Exactly what principle or principles are you defending Mimsy?

I think Richard Nixon is a better judge of who Richard Nixon's enemies are than you or I.  :sleep:
To sleep, perchance to dream. But in that sleep of death, what dreams may come?

Martinus

CC, wouldn't the moral argument you are making rest on an assumption that taxes are morally good?

There are plenty of people out there who are not criminals and who think that the state (especially in countries like Canada) is too bloated and grabs too much of private citizens' money. They lack the ability to change that because, to paraphrase Toqueville, the rabble has figured out how to use democracy to help itself to public money, and it is no longer possible to stop them from leeching off it. From such a perspective, using legal tax avoidance mechanisms is not just morally neutral - it is actually morally positive, because you are actually protecting the product of your hard work from the hands of the parasites.

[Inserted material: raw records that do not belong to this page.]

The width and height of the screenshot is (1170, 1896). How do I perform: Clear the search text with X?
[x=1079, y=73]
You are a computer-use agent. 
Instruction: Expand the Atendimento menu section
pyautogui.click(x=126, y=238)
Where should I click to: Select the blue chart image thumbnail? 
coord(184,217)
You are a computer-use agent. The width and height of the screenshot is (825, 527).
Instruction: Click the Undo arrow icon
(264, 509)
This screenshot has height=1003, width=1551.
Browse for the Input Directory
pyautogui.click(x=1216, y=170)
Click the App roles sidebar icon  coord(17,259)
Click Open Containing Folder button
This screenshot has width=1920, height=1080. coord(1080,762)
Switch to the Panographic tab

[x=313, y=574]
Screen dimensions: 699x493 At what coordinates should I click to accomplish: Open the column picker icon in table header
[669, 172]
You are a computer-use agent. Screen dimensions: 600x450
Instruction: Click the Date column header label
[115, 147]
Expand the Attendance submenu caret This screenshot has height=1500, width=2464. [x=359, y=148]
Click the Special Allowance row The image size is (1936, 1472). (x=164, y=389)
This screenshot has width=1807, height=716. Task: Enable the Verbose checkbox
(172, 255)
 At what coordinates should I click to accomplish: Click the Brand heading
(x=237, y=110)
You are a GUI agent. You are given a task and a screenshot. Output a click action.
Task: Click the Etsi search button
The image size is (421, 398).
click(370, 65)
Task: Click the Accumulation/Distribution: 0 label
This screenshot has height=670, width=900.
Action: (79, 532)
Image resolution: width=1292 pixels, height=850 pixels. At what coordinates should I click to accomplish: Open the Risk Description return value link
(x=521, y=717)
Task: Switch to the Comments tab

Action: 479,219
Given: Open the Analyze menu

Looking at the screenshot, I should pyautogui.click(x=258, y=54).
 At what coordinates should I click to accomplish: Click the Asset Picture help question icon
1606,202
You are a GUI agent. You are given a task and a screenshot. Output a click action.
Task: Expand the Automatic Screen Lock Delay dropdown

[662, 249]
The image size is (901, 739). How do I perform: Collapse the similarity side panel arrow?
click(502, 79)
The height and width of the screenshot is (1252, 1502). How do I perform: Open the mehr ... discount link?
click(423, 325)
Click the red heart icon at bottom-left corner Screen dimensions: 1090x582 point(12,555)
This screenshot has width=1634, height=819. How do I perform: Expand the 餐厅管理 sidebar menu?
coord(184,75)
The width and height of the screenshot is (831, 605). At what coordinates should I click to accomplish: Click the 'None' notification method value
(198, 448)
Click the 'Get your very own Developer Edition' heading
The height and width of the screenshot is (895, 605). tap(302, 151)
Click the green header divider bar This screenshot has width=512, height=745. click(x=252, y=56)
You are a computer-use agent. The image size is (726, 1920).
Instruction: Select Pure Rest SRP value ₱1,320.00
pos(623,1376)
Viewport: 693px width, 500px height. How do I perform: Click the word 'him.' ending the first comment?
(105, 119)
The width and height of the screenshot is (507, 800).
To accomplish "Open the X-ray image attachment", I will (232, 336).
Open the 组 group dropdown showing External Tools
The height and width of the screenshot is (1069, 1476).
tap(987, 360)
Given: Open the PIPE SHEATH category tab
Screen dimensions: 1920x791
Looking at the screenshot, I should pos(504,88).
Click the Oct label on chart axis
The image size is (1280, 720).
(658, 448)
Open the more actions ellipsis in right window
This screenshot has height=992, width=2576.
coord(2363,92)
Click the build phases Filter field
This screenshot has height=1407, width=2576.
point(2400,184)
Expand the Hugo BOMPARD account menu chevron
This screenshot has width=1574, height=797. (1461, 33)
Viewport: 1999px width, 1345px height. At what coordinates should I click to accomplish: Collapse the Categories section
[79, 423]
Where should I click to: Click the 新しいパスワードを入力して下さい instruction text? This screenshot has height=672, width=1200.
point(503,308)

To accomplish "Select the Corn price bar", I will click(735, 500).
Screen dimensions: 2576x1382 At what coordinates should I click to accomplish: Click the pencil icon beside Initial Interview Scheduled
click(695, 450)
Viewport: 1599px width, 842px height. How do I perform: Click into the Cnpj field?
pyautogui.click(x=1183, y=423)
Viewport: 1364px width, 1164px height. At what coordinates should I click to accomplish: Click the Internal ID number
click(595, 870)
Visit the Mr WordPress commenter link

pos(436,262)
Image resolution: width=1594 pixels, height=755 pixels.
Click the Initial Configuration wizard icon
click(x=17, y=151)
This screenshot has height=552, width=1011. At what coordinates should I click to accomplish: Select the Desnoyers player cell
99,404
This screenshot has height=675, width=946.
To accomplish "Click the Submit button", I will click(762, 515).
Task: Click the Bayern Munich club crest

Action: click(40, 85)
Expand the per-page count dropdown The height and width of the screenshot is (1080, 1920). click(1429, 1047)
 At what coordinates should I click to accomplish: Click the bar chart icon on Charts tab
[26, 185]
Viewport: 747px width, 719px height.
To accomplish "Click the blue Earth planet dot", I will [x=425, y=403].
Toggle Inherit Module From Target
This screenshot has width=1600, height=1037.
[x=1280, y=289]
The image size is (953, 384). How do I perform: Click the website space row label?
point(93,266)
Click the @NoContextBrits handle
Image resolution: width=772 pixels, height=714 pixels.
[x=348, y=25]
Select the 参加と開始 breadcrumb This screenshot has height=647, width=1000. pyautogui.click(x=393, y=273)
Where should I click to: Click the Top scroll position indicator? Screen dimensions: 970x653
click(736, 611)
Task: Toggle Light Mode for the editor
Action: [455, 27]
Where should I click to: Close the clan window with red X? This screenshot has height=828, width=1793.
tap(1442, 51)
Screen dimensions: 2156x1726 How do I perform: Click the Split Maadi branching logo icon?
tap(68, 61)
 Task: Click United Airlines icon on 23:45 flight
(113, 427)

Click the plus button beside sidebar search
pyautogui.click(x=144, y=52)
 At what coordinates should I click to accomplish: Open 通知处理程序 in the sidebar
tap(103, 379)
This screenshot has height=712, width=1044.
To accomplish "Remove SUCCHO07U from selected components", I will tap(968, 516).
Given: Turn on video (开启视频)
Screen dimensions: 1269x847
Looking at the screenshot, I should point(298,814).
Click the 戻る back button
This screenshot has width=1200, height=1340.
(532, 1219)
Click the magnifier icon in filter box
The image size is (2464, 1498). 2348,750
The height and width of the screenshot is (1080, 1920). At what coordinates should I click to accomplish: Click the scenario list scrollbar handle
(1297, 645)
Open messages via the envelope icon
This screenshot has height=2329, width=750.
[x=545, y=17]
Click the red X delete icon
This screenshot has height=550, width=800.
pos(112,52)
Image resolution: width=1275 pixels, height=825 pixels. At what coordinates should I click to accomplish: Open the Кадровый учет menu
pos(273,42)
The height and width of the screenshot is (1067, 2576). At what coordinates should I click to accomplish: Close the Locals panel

I do not necessarily share this view, mind you, but you are making as many moral assumptions as anyone else here, but pretend to argue from the position of objective morality.

alfred russel

Quote from: viper37 on April 11, 2016, 04:00:10 PM

If you have a company set up in an offshore account, you can keep most of your financial assets, you only lose what the government won't let you take out of the country.


Viper touches on a good point. At least in the US, lots of multinationals have massive amounts of offshore cash because there are significant taxes on repatriation. A lot of that money ends up in places considered tax havens, even though it just ends up in government debt or CDs. Why? Because the same lax attitude that makes it a tax haven also make it easy to do legitimate things like move money in and out of the country and they also have lower taxes on passive income.